**EXERCISE DIRECTIONS:** Below are the records; copy every line in them that holds the string "computer".

(Pixel coordinate grounding data)
━━━━━━━━
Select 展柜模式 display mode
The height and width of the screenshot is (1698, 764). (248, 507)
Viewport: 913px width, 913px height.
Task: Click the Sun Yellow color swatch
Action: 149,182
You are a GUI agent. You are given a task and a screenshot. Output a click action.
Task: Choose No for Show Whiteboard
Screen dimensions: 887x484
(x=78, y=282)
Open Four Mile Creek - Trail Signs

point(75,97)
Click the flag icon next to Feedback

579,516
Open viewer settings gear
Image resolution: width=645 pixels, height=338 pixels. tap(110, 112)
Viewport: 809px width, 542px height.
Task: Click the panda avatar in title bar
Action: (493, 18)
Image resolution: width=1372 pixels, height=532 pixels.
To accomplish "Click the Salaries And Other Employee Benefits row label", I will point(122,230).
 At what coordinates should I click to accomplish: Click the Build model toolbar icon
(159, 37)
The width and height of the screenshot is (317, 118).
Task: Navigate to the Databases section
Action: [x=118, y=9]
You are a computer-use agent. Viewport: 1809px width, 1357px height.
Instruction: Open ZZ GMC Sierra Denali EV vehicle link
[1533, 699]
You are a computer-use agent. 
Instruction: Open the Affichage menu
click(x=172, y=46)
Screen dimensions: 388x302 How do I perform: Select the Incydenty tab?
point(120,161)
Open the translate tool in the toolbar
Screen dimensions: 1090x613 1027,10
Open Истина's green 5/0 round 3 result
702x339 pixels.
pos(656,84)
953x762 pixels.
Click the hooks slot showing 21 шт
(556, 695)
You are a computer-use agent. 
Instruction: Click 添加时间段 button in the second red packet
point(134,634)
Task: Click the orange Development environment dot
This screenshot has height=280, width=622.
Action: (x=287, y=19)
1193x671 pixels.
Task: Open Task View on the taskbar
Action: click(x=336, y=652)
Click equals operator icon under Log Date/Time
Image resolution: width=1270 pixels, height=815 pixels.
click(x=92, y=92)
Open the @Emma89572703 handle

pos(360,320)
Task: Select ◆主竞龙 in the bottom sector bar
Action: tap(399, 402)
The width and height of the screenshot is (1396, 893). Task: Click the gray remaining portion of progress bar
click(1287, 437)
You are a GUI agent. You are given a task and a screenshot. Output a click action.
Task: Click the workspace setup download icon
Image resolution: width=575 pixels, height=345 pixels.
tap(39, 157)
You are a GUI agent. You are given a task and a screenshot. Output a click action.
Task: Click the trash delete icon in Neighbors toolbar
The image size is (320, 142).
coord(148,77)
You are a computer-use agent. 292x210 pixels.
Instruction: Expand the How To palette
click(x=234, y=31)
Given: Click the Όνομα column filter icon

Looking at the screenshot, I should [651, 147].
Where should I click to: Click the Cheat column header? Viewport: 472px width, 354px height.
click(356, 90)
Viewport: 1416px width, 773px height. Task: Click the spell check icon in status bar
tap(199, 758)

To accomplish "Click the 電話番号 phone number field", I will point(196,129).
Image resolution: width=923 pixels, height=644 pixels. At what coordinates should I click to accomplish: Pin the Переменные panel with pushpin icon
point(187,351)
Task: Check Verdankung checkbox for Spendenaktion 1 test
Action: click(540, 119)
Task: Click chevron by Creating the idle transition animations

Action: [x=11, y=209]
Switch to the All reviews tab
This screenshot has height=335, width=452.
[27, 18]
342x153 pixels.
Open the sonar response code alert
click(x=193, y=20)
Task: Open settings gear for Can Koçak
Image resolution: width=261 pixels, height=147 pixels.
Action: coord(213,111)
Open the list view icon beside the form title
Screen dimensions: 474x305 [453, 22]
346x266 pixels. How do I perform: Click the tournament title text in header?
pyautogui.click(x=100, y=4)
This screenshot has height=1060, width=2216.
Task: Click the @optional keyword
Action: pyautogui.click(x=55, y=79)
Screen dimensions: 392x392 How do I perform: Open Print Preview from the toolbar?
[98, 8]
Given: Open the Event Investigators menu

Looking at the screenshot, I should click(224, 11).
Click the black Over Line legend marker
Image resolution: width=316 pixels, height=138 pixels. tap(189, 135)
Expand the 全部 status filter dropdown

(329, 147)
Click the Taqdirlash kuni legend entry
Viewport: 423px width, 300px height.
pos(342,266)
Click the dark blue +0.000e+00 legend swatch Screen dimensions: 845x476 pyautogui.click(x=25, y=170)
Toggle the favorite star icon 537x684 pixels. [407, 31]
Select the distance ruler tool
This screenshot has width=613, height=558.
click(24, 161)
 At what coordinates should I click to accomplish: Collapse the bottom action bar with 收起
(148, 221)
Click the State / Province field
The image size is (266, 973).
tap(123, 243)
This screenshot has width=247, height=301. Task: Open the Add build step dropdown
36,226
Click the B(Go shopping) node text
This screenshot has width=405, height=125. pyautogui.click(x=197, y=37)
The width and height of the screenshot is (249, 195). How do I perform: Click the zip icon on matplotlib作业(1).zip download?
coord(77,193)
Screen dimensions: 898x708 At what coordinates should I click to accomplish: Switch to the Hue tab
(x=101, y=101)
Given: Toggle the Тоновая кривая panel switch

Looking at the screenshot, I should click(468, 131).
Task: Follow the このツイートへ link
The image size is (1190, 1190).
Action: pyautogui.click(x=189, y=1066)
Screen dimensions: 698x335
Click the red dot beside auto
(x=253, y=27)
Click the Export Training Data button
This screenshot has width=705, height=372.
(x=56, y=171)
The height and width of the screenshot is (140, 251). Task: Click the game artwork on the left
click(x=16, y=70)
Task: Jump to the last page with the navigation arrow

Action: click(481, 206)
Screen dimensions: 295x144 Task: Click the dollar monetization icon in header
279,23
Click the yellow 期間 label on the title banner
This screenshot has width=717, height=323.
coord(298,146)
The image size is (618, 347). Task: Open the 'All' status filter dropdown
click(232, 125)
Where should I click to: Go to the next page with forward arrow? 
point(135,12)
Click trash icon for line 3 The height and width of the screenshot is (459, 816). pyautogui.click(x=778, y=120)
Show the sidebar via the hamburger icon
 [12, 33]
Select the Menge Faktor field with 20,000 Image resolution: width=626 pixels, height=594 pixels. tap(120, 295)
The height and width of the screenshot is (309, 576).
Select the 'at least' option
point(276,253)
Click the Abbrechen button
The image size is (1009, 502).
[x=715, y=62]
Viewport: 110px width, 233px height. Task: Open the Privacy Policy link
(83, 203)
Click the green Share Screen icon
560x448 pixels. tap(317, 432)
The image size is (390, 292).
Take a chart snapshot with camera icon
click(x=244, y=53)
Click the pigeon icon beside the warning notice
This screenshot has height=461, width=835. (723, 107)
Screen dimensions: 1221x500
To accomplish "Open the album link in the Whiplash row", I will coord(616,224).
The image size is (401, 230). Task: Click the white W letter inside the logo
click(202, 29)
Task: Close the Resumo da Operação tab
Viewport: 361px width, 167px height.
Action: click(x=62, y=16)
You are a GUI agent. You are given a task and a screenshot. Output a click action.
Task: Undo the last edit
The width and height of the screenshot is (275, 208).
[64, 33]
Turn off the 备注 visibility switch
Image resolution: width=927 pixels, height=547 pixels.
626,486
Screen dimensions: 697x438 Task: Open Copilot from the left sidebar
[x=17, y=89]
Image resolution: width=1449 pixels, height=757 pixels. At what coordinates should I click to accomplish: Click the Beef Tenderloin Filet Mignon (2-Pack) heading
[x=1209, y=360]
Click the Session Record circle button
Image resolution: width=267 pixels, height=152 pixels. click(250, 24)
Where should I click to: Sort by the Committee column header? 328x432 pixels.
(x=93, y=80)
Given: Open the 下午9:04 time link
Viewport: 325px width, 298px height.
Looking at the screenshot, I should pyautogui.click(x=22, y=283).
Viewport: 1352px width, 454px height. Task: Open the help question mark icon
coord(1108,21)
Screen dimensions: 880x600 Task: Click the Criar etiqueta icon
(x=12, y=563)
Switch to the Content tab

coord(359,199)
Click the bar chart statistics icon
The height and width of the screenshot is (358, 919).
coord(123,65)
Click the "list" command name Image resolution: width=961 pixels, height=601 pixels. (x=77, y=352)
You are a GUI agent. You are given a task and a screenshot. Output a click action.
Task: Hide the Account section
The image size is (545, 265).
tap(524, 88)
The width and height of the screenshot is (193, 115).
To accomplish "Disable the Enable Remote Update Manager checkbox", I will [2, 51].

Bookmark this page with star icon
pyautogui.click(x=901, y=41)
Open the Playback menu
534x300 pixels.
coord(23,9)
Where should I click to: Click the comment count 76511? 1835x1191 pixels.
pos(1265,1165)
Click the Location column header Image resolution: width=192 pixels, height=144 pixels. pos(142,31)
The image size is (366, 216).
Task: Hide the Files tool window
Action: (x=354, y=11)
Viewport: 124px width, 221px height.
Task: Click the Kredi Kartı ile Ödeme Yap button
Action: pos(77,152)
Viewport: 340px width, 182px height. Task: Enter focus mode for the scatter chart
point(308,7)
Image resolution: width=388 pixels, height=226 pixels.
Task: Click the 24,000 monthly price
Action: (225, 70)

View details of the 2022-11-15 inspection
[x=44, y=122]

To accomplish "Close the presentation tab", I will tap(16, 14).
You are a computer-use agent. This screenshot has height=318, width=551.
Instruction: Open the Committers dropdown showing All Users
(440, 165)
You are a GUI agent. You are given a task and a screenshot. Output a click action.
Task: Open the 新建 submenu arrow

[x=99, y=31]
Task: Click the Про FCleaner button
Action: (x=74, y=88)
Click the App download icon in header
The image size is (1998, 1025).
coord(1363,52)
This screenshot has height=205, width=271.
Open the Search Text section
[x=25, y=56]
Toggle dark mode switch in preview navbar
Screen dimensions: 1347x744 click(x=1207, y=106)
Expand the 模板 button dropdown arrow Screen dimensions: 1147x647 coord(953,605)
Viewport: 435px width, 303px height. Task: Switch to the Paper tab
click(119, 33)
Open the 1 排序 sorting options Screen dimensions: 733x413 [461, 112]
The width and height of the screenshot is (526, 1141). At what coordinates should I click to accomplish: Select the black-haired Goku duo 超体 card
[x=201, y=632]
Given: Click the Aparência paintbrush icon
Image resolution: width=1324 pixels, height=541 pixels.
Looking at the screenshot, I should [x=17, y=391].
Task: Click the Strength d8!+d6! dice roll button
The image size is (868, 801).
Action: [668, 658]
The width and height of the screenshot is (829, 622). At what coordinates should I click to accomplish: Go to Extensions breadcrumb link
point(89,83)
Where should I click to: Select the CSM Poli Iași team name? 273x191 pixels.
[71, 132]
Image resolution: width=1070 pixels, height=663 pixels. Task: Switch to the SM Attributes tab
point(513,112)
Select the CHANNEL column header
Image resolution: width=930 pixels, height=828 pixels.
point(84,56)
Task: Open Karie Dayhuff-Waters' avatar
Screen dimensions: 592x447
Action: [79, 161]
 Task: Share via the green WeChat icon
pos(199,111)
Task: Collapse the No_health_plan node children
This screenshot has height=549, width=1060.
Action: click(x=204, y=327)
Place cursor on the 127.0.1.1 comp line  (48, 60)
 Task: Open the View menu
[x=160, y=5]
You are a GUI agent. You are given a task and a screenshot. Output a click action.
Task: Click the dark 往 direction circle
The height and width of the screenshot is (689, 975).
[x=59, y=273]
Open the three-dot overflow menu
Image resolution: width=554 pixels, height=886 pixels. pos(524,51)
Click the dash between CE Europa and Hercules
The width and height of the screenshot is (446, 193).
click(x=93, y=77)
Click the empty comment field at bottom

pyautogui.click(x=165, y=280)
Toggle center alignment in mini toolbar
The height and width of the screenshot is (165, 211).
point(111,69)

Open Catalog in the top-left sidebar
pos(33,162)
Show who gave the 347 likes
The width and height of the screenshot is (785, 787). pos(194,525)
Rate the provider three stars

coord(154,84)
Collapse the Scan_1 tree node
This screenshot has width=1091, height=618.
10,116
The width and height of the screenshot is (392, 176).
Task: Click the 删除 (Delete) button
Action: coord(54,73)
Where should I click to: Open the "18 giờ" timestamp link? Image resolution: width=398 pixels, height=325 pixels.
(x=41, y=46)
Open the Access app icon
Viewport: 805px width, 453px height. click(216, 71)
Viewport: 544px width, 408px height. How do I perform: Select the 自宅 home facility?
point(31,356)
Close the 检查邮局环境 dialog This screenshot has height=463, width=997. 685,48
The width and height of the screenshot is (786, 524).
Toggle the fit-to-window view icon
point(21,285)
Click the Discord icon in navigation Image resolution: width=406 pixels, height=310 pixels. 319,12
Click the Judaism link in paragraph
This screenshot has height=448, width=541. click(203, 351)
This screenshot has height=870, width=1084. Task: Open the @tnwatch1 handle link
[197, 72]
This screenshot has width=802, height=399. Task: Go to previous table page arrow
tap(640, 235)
━━━━━━━━
**SOLUTION FOR THIS EXERCISE:**
You are a computer-use agent. Viewport: 1809px width, 1357px height.
You are a computer-use agent. 
You are a computer-use agent. 
You are a computer-use agent. 292x210 pixels.
You are a computer-use agent. This screenshot has height=318, width=551.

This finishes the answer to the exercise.